土曜日に管理機で豆の畝間の草を刈ったのですが、この日はすごい暑さ。前の晩寝る暇がなかったのに、1日中炎天下で草を刈っていたら、治りかけていた風邪がぶり返してしまいました。3日ほどおとなしくしていたのですが、悔しいことに毎日曇りで暑くありません。暑い中無理せず、涼しい日に作業していれば、仕事もはかどり、風邪を引くことも無かったでしょう。もう少しよく考えるべきでした。でも、1日延ばすと雨が降って、さらに草が伸びる、ということもよくあるので、なかなか難しいところです。今日は大分良くなったので、田植の後、別の豆畑を管理機で除草しました。まだ間に合いそうです。明日からも暇さえあれば草取りをすれば、何とか草に打ち勝てるかもしれません。

いつまでも続く田植

 いつの間にか麦の刈り入れが終わっている塩田平です。少し前、麦秋だなあとは思っていたのですが、2週間ほど出張と行事で出かけていることが多い間に、麦の刈り入れは終わったようです。そういえばコンバインが出動しているのを見かけました。麦は減反田で作るので、麦の後には普通大豆を蒔きます。既に芽を出しているところも多いようです。麦も豆も雨に弱いので、梅雨と重なるこの時期の作業はなかなか難しいのです。塩田平を離れていることが多いので、天気も良くわからないのですが、家人によると先週までは、昼間は暑く、夕方スコールのような雨が降ることが多かったそうです。

 幸い先週後半あまり雨が降りませんでした。3連休の塩田平は猛暑でしたが、おかげで減反田も水が抜けました。

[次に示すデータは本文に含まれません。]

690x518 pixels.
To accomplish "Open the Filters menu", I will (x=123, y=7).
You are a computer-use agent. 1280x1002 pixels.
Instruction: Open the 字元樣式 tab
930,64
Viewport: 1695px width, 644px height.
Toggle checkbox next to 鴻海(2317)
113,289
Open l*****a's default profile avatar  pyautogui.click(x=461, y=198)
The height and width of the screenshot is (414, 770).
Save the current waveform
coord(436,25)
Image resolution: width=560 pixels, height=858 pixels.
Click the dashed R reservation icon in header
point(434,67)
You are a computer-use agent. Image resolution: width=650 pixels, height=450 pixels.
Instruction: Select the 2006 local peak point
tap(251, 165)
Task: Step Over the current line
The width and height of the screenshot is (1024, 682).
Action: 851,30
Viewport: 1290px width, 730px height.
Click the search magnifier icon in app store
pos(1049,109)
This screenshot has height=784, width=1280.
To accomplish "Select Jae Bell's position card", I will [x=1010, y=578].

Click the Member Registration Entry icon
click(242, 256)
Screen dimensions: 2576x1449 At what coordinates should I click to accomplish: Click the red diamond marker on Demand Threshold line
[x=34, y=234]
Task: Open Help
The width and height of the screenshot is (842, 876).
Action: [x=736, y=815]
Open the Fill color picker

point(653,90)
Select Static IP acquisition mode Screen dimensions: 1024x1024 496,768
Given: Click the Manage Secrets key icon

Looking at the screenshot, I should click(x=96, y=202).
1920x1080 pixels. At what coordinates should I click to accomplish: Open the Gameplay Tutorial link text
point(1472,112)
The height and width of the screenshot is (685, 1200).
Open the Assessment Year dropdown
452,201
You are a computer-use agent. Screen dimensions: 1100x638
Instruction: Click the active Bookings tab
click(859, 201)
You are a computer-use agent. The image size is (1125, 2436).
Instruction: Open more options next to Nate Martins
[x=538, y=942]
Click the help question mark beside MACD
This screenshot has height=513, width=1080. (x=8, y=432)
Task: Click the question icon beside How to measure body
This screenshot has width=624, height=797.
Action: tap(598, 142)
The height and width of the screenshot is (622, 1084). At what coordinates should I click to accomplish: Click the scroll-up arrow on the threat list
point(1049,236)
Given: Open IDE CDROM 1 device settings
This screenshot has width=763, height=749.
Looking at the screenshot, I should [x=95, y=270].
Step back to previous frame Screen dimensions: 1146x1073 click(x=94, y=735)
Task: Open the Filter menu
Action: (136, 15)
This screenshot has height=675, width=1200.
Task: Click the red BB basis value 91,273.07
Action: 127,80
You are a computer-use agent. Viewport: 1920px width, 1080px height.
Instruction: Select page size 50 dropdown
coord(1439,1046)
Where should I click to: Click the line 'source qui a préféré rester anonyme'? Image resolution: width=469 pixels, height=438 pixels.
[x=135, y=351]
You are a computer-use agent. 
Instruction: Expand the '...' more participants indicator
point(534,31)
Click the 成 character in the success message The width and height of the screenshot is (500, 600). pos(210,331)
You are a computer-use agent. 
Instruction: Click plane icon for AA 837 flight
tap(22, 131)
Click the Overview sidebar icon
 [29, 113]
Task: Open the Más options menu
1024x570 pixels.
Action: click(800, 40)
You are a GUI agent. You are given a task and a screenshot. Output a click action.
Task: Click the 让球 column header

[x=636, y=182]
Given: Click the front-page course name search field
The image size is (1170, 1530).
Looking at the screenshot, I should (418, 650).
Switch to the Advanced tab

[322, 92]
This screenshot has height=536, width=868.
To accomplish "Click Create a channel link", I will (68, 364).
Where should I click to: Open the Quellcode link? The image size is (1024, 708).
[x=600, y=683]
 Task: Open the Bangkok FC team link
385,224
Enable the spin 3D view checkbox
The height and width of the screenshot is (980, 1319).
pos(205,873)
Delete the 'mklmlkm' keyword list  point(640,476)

知人が手伝いに来てくれ、やっと豆蒔きが終了しました。ただ、最初に豆を蒔いてから10日以上経っていました。その間しょっちゅう雨が降ってくれたおかげで、全面に草が生えています。草の中に種を蒔いても草に負けてしまいそうです。まずまだ種を蒔いていないところをもう一度トラクターで耕し、草を抑制してから豆を蒔くことにしました。豆蒔きだけなら6時間の作業と思っていたのですが、2日がかりになってしまいました。炎天下延々と農作業を続けて、とりあえず一段落です。

 人間勝手なもので、種蒔きが終わると雨に来て欲しくなります。大型台風で大変な地方もあったようですが、塩田平では風は強かったものの、雨は少なかったので、発芽にはちょうど良かったかもしれません。豆畑に見に行ってみると、芽が出始めているようです。今後の問題は雑草対策です。前蒔いたところは豆と雑草が同じ位に育っています。このままでは雑草に負けてしまいます。豆畑によっては既に雑草に圧倒されつつあります。除草用の機械が壊れているので、まずは機械の修理からになります。その前に出張もあり、田んぼの世話もあるので、豆がどこまで守れるか、ちょっと微妙になって来ました。

 田の作業も延々続いています。今日も少しですが、田植をしました。7月に入って田植をしても米は穫れないというのが塩田平の常識です。しかしあちこちの田んぼに欠株が目立つわが家の田んぼでは、未だに少しずつ田植を続けているのです。普通の苗では成長が追いつきませんが、わが家で植えているのは、他の田で株数が多すぎる場所から引っこ抜いて来た大きな稲株です。直播きの田んぼなので芽が沢山出過ぎたところもあり、減らさないと減収するので、一石二鳥なのです。そもそもこんなに欠株が多いことが問題なのですが、今年は台風や鳥の被害などの特殊事情もあり、少しでも回復したいのです。株が大きくなると、さすがに難しくなるので、今月一杯が勝負です。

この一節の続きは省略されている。